An interesting read, providing a valuable insight into the 'Buy to Let' property market and why investors are cashing in on the popularity of rental properties!!
Buy-to-let “outstanding investment of the past 18 years”
A new report has shown how buy-to-let has produced returns of over 1,200% since 1996.
2014 is the 18th anniversary of the launch of the buy-to-let mortgage initiative by the Association of Residential Letting Agents (ARLA) and buy-to-let mortgage lenders including Paragon Mortgages. To mark this ‘coming of age’ the Wriglesworth Consultancy has issued a major report – commissioned by Paragon – on how buy-to-let investors who purchased in 1996 have fared relative to investors in the other main UK asset classes.
The key findings are:
Buy-to-let has been the outstanding investment of the past 18 years, providing average returns that easily outstrip those of other major asset classes.
Every £1,000 invested in an average buy-to-let property purchased with a 75% loan-to-value (LTV) mortgage in the final quarter of 1996 would have been worth £13,048 by the final quarter of 2013, a compound annual return of 16.3%. The same investment in UK commercial property would have grown to £3,654; in UK equities (shares) to £3,082; in gilts (UK government bonds) to £2,924; and in cash to £1,949.
Around a third (32%) of the total return to the mortgaged buy-to-let investor was income (rent less costs), and 68% capital gains.
A buy-to-let purchaser buying entirely with cash would have seen each £1,000 invested grow to £4,791 by the end of 2013 – a compound annual return of 9.7%.
The report includes a 10-year projection for buy-to-let returnsassuming house prices rise 4% a year, rents by 2% a year and mortgage rates rise to 5.75% by 2020.
The projections suggest that every £1,000 invested at the end of last year using a 75% LTV mortgage would be worth £2,910 by the end of 2023 – an average annual return of 11.3%. The corresponding annual return for an unmortgaged investor would be a more modest 6.3% (similar to the rate of return from gilts and equities over the 1996-2013 period).
If these projections prove to be broadly correct buy-to-let looks set to maintain its reputation as a superior investment.
Rob Thomas, director of research at the Wriglesworth Consultancy and author of the report, said: “We believe this is the most detailed analysis of long term buy-to-let returns undertaken to date. It should be invaluable for investors seeking to understand the relative performance of different investments over the longer term and shows the outstanding average returns enjoyed by buy-to-let investors over the past 18 years or so.”

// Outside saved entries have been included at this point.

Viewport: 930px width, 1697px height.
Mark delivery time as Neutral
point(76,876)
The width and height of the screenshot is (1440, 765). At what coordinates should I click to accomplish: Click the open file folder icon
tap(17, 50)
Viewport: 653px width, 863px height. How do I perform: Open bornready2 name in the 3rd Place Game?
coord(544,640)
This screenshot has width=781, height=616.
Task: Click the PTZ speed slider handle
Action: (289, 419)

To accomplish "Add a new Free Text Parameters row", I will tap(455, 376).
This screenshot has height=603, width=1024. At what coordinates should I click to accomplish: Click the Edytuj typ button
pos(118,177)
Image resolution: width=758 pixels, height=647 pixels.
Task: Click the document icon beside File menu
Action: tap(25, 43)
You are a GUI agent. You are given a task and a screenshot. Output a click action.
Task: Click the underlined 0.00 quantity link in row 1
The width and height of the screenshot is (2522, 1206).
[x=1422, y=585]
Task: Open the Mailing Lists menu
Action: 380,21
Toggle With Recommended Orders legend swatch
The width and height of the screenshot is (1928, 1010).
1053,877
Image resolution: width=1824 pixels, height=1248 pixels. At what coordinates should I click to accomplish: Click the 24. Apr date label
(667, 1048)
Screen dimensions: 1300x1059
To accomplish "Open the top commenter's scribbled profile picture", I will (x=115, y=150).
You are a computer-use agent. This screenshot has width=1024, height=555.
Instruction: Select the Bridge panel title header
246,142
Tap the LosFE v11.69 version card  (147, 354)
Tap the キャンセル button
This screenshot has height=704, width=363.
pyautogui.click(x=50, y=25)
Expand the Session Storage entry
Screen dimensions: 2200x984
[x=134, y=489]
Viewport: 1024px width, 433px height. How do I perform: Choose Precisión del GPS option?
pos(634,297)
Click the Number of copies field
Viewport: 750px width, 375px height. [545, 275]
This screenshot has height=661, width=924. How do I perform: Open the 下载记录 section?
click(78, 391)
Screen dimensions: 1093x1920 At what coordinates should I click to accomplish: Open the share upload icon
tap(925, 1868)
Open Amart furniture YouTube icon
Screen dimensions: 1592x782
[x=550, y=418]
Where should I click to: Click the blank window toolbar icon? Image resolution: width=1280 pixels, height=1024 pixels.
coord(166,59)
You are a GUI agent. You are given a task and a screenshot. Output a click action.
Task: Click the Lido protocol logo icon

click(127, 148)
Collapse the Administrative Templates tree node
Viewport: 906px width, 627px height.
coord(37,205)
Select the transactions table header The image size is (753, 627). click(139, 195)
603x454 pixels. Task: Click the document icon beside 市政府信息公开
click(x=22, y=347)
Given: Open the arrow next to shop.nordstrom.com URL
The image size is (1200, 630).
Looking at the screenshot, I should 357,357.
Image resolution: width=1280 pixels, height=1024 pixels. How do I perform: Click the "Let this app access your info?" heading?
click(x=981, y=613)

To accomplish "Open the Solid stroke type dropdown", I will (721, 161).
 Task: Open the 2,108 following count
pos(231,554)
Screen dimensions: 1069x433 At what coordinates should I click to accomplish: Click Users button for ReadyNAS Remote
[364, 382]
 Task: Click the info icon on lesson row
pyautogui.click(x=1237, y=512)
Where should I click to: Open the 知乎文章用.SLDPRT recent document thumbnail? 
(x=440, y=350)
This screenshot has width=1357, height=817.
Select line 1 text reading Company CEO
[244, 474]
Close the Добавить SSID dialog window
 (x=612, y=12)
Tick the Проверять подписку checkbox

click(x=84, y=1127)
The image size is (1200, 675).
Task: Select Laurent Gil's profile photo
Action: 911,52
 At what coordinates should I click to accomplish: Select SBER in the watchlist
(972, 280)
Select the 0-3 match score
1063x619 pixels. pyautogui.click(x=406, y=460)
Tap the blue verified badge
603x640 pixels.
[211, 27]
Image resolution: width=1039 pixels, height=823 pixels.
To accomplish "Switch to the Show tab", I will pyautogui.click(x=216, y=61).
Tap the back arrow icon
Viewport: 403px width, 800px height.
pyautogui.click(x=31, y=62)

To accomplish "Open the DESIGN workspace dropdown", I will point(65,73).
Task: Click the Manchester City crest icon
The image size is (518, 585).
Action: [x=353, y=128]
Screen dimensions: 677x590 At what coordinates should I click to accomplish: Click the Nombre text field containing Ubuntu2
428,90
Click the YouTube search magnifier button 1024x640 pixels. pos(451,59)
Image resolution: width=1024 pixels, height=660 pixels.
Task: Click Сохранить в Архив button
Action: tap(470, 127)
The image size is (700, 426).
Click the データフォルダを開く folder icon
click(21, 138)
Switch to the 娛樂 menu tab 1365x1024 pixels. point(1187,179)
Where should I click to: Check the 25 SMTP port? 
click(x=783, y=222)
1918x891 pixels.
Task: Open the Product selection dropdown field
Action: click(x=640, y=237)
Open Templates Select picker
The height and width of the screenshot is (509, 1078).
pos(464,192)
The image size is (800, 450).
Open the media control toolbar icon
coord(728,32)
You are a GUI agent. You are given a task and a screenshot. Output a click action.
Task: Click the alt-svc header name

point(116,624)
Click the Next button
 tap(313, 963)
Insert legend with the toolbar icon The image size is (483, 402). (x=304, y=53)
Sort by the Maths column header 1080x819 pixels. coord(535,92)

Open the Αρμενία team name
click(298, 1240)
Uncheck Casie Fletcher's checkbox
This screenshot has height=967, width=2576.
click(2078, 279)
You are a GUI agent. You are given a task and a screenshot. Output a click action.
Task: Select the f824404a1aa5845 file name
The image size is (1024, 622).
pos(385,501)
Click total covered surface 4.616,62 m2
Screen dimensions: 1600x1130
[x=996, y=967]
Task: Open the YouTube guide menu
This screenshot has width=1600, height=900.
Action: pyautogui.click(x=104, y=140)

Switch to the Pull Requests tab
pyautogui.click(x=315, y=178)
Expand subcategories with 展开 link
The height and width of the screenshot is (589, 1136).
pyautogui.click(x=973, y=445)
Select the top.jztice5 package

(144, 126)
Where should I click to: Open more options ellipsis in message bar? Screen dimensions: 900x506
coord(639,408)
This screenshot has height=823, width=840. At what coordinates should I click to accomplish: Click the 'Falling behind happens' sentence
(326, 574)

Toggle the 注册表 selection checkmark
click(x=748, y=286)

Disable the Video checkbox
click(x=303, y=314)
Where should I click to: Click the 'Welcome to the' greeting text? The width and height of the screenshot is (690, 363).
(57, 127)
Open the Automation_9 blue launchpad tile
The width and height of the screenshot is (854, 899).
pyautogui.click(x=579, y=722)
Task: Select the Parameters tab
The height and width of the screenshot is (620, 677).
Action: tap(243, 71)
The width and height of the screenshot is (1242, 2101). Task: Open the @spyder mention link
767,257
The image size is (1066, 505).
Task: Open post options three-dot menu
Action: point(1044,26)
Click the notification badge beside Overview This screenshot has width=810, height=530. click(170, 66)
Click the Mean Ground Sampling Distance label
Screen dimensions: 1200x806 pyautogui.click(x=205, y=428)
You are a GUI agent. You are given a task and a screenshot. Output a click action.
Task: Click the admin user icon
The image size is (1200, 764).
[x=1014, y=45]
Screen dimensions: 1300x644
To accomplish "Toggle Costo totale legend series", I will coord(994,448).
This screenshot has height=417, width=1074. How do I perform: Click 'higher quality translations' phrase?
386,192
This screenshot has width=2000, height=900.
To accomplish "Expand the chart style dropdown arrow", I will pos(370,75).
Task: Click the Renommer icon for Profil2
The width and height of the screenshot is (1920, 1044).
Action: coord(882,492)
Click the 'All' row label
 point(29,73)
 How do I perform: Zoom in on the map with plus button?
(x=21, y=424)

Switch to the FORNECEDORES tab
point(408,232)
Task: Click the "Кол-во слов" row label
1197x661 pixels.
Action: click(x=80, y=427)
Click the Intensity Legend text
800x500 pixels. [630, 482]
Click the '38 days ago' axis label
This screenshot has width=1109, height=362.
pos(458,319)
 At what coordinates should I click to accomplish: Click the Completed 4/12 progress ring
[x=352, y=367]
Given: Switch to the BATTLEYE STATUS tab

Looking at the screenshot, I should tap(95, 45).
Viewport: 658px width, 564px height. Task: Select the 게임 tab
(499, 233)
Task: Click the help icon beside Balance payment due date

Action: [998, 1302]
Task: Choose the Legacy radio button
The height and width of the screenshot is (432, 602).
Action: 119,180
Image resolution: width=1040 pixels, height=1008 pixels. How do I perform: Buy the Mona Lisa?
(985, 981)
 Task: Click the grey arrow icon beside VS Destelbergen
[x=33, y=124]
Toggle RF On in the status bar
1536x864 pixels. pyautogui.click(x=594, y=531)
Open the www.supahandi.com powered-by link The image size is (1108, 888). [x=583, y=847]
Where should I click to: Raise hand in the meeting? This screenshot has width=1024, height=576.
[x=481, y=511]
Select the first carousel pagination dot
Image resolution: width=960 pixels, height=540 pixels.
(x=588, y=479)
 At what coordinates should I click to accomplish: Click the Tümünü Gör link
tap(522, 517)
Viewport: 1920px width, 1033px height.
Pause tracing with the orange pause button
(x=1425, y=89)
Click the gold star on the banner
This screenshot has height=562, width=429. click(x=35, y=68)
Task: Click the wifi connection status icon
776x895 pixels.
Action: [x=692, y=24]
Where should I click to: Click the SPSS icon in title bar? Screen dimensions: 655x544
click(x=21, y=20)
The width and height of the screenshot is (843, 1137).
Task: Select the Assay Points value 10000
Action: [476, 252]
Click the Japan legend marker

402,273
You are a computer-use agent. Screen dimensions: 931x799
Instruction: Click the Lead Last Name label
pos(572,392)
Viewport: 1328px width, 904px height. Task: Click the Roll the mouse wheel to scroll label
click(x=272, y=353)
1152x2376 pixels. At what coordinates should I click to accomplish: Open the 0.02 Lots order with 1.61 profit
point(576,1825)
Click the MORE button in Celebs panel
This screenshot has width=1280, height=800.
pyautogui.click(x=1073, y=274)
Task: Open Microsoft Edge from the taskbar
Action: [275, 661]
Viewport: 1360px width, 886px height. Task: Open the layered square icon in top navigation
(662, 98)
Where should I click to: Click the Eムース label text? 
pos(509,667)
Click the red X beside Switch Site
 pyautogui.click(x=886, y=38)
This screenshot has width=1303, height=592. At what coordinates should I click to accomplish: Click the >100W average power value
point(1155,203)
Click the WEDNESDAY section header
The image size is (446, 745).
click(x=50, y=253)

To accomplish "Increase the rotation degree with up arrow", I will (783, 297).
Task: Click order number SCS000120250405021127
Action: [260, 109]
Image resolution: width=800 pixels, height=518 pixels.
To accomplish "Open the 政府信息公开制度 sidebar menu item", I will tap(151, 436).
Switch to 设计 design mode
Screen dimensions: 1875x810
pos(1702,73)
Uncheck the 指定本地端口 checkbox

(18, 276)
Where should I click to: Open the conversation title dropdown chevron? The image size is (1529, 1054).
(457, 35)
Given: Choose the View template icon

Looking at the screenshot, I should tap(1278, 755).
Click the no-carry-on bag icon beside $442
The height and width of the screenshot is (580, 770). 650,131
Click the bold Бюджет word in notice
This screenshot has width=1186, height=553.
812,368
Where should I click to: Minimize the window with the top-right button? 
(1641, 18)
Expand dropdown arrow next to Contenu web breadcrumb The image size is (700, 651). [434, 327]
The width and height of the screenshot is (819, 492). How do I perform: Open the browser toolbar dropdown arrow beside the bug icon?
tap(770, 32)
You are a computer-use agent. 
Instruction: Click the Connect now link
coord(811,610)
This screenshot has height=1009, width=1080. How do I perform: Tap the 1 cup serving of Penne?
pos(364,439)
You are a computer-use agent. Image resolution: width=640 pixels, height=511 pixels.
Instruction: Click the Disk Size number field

John Heron, director of mortgages at Paragon, said: “Buy-to-let mortgages have become such an integral part of today’s mortgage market that you easily forget that the product didn’t exist prior to 1996. Buy-to-let has increased the number of properties available to rent in the UK, providing homes for over 4 million householders. The private rented sector remains an important and growing sector and now represents 18% of the UK’s housing market.”